Side effect of only keeping SRV that are in the consensus. If one voting round goes bad for X reason and consensus end up with no SRV, we end up in bootstrapping mode that is no previous nor current SRV in the consensus which is problematic because for 48 hours, we won't have a previous SRV which is the one used by everyone.
I don't see a way to get out of this because consensus is decided from the votes deterministically thus if not enough vote for SR values, we'll end up with a consensus with none so this is why client/HS have to fallback to a disaster value by themselves I think which can NOT be based on the previous SRV.
If there's no consensus on a fresh SRV for a while, clients and relays can keep producing emergency SRVs by hashing the last fresh SRV they know about, right? It doesn't have to be yesterday's SRV - if the last fresh SRV was produced a week ago, they keep hashing based on that (which is not ideal of course). As above, using the consensus seems like a good idea because it allows the network to converge on the same values just by sharing valid consensus documents.
If there's no consensus on a fresh SRV, why not just use the disaster recovery procedure?
That is:
# Consensus if majority agrees on SR value(s): put in consensus else: put disaster recovery SR value (based on last round's agreed SR value, if any) in consensus
Output: consensus is created
(Proceed like the 16:00 period)
True. However, if the majority cannot agree on SR values, how can a majority be formed to agree on disaster recovery SRVs? The problem here is that the disaster SRVs are derived from the previous SRV.
That way, clients and relays don't need to do anything special: there will always be a SRV in the consensus.
This means that the SR consensus method will always produce a SR value, which I believe is a much better property than occasionally failing to produce a value.
Indeed, that's something very important.
Yesterday, we were discussing with David how bad it would be if 2-3 SR-enabled dirauths drop offline during voting, and the rest dirauths generate a consensus without an SR value (because the consensus method requirement for SR failed or something).
In this case, some clients will have a consensus with an SR value, and some other clients will have a consensus with no SR value. Those two client sets will use a different formula to connect to hidden services, bringing out terrible reachability consequences.

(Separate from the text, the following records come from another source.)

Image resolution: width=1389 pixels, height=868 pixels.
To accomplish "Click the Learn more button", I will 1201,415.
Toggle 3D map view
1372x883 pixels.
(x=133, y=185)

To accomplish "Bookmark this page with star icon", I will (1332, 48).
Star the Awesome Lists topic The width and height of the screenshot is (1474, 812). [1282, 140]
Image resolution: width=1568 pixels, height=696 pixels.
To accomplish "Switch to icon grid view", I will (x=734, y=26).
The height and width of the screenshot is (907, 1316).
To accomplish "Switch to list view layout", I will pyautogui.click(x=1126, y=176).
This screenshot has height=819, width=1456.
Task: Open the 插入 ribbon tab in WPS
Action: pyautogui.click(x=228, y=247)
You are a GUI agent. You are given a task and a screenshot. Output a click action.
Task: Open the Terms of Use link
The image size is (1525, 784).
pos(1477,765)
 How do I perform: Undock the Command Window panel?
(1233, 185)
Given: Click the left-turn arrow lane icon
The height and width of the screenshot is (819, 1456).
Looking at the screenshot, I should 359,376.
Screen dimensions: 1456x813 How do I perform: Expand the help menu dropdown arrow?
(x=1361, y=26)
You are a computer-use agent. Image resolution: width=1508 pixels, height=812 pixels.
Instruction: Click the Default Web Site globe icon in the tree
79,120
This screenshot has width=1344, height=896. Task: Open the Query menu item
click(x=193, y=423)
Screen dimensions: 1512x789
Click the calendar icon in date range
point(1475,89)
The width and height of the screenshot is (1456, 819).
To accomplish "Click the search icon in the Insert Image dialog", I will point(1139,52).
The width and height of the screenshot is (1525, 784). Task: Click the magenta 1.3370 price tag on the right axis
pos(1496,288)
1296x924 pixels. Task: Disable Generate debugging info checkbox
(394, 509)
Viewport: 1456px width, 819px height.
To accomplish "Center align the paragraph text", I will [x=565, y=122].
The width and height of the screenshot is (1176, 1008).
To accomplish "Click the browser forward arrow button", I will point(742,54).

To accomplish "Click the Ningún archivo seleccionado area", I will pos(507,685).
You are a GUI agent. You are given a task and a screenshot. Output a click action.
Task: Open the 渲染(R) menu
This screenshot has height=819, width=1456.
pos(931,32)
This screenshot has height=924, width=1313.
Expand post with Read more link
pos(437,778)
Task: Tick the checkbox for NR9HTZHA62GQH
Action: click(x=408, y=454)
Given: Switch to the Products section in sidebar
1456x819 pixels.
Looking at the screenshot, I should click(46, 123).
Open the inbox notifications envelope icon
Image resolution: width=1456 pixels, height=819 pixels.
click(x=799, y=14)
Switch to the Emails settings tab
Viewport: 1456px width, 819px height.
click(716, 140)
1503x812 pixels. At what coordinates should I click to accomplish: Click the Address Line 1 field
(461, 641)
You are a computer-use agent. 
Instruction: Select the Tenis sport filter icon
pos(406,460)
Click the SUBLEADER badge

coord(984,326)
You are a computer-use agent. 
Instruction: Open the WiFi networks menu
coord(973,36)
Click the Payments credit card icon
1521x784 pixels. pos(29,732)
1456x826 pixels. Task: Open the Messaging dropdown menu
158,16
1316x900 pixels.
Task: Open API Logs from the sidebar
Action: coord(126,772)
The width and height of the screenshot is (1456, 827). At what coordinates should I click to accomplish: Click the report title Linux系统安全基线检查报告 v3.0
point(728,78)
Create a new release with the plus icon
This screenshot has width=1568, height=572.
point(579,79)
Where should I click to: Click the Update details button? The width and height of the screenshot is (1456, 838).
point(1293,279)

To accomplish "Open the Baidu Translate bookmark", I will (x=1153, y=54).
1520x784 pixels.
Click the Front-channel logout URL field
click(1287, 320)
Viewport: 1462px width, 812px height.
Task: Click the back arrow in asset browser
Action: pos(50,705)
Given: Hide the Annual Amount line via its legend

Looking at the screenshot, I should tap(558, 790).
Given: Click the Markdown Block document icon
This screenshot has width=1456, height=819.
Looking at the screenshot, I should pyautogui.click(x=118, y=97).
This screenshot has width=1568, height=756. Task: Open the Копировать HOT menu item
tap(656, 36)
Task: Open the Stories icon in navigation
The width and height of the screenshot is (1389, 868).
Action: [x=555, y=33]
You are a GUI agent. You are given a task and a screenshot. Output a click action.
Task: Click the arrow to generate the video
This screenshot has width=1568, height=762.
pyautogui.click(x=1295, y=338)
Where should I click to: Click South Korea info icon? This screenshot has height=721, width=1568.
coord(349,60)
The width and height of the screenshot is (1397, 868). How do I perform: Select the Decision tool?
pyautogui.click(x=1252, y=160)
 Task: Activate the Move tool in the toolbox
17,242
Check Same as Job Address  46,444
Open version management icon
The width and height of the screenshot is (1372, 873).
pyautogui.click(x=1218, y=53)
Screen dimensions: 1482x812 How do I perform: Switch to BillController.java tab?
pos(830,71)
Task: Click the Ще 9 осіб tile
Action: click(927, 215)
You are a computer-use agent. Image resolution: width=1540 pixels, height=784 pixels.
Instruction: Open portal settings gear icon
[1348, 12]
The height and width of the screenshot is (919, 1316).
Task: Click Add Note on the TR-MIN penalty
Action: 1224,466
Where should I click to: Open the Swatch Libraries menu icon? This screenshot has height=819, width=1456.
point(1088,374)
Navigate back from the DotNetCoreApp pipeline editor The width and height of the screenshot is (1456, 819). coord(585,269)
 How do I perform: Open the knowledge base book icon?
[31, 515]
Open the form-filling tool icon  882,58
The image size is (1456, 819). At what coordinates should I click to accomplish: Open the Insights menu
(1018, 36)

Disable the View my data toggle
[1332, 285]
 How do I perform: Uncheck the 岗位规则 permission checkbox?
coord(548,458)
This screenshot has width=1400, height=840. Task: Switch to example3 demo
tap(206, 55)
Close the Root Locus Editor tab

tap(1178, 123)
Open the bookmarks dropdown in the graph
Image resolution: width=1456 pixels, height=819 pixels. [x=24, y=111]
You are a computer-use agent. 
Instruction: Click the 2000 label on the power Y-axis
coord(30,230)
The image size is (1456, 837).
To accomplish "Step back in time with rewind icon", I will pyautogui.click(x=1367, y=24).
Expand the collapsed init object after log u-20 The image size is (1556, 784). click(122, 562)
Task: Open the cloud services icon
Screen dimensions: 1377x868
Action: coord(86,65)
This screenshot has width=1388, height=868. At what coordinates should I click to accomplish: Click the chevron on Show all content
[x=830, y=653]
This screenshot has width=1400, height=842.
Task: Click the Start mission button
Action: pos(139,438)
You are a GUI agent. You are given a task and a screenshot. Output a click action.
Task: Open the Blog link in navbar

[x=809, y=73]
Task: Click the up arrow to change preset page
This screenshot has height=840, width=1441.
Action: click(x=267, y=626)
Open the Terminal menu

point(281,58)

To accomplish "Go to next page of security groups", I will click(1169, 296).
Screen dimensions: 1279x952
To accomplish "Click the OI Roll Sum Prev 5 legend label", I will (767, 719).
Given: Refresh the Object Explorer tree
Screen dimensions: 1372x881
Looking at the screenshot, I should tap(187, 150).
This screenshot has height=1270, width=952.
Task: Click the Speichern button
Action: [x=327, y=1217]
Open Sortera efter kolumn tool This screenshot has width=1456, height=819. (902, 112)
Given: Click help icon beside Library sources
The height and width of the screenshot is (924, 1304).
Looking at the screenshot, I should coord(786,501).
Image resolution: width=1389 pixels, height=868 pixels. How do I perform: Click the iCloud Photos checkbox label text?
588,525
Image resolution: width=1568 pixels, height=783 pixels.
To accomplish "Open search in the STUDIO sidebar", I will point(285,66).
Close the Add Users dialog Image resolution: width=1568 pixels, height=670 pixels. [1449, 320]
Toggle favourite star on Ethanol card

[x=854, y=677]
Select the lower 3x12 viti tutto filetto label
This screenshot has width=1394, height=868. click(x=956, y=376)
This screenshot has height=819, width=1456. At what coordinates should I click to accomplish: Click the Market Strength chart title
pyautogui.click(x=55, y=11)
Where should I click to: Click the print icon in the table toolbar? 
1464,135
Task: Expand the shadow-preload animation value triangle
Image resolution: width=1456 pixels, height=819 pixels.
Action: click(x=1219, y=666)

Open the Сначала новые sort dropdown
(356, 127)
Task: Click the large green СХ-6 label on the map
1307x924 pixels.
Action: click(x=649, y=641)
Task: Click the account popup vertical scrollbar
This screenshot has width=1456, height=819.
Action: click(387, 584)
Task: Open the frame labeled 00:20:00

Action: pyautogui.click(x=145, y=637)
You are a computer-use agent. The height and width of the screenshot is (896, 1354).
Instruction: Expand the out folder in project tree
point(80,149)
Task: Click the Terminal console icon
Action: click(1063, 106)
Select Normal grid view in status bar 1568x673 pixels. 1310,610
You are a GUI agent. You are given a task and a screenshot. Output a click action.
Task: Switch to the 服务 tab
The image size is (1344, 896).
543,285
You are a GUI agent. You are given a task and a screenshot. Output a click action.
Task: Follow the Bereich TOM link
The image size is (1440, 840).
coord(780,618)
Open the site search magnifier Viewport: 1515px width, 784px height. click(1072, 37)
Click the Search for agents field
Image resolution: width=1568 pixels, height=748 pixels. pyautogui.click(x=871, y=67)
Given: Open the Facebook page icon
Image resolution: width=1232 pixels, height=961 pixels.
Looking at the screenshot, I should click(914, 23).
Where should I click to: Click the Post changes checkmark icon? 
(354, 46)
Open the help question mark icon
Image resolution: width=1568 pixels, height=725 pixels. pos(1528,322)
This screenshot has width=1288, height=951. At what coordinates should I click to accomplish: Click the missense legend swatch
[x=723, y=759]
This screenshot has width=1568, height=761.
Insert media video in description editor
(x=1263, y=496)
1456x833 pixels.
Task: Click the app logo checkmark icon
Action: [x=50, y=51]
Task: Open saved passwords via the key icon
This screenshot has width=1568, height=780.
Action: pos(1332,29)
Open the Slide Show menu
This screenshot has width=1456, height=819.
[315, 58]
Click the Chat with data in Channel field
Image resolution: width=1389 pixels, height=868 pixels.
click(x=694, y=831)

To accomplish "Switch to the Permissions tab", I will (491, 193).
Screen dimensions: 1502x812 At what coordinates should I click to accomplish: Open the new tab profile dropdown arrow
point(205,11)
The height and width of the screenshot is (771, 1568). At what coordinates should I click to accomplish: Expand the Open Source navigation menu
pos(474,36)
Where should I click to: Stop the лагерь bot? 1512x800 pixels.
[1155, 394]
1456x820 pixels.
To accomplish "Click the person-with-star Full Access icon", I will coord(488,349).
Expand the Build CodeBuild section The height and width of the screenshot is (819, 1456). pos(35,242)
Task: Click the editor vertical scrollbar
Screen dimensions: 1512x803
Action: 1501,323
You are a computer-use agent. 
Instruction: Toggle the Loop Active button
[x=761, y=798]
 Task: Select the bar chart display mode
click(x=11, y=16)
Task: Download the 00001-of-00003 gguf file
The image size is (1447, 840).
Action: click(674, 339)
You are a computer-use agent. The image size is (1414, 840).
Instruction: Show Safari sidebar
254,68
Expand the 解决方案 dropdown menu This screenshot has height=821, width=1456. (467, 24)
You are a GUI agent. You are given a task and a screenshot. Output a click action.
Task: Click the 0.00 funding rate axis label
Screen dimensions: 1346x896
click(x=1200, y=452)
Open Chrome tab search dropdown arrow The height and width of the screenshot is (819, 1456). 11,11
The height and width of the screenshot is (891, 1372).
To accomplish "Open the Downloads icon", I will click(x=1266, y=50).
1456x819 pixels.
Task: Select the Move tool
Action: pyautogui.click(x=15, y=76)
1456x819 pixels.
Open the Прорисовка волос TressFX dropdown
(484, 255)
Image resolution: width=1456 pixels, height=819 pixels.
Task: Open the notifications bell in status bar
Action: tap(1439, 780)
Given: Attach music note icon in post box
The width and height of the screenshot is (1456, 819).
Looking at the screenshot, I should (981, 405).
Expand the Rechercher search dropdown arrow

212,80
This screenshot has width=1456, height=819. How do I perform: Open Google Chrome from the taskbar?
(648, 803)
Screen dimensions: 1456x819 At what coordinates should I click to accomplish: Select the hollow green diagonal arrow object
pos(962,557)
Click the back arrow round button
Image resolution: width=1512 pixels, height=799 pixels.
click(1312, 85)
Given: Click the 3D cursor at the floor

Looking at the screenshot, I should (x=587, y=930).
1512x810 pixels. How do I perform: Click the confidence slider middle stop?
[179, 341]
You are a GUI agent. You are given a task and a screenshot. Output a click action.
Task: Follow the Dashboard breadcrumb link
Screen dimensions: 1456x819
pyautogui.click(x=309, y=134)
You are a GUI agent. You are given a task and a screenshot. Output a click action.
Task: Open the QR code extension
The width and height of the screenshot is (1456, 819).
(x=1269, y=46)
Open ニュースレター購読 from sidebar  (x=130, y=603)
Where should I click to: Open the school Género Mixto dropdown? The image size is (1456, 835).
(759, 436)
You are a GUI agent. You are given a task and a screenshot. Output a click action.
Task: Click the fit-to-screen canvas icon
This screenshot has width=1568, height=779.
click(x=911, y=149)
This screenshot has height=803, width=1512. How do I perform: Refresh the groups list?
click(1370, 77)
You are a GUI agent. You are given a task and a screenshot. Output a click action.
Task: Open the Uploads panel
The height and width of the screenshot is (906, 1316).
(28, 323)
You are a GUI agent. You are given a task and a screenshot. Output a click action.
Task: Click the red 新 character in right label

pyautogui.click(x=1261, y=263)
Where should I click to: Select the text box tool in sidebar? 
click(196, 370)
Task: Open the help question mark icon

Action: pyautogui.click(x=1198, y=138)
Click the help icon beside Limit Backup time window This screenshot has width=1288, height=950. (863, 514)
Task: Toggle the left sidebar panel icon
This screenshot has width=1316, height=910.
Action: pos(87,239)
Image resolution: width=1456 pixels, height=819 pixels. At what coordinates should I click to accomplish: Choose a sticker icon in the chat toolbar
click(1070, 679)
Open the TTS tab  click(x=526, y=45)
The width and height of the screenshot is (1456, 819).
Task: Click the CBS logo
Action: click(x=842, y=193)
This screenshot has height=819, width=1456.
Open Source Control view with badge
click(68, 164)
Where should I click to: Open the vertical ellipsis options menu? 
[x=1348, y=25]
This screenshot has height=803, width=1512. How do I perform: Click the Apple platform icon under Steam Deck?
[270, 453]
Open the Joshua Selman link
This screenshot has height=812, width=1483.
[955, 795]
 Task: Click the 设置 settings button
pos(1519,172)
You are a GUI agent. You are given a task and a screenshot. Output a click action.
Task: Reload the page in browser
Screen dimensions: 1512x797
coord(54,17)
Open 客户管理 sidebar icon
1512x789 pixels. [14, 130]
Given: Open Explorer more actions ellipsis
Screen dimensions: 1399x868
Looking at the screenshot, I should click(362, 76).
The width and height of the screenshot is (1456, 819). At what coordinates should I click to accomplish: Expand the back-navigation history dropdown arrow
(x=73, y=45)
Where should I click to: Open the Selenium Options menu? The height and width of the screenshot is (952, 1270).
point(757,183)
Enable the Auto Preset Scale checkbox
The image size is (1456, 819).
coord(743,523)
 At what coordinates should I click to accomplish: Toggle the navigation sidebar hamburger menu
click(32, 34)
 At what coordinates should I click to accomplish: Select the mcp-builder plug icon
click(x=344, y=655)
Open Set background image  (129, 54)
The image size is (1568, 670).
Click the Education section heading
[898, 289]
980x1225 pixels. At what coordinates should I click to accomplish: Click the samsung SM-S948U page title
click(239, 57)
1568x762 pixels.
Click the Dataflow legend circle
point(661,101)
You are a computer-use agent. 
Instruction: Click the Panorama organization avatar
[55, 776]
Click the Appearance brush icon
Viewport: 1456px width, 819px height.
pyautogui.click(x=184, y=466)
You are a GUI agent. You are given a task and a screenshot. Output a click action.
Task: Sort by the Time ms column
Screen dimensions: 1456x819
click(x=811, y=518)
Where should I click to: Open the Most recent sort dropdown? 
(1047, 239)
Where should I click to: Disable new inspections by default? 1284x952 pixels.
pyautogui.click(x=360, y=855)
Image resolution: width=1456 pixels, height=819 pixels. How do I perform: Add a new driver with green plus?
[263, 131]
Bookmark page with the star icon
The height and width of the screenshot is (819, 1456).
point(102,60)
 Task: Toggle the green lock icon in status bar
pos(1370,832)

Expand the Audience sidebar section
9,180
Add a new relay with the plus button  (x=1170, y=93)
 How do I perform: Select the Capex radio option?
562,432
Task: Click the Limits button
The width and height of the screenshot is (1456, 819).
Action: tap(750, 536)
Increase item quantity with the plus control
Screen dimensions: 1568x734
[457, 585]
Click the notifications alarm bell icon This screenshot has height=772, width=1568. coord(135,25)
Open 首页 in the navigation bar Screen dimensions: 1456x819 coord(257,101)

I wonder what's the solution here. We don't want a single consensus to break reachability for all hidden services. I wonder what should we do? Should we just make it ultra unlikely that a consensus will be generated without SR values? For exmaple, we could require every dirauth to participate in the protocol so that we either have a consensus with SR or no consensus at all. This will slow down deployment, but it might make the system more bullet proof.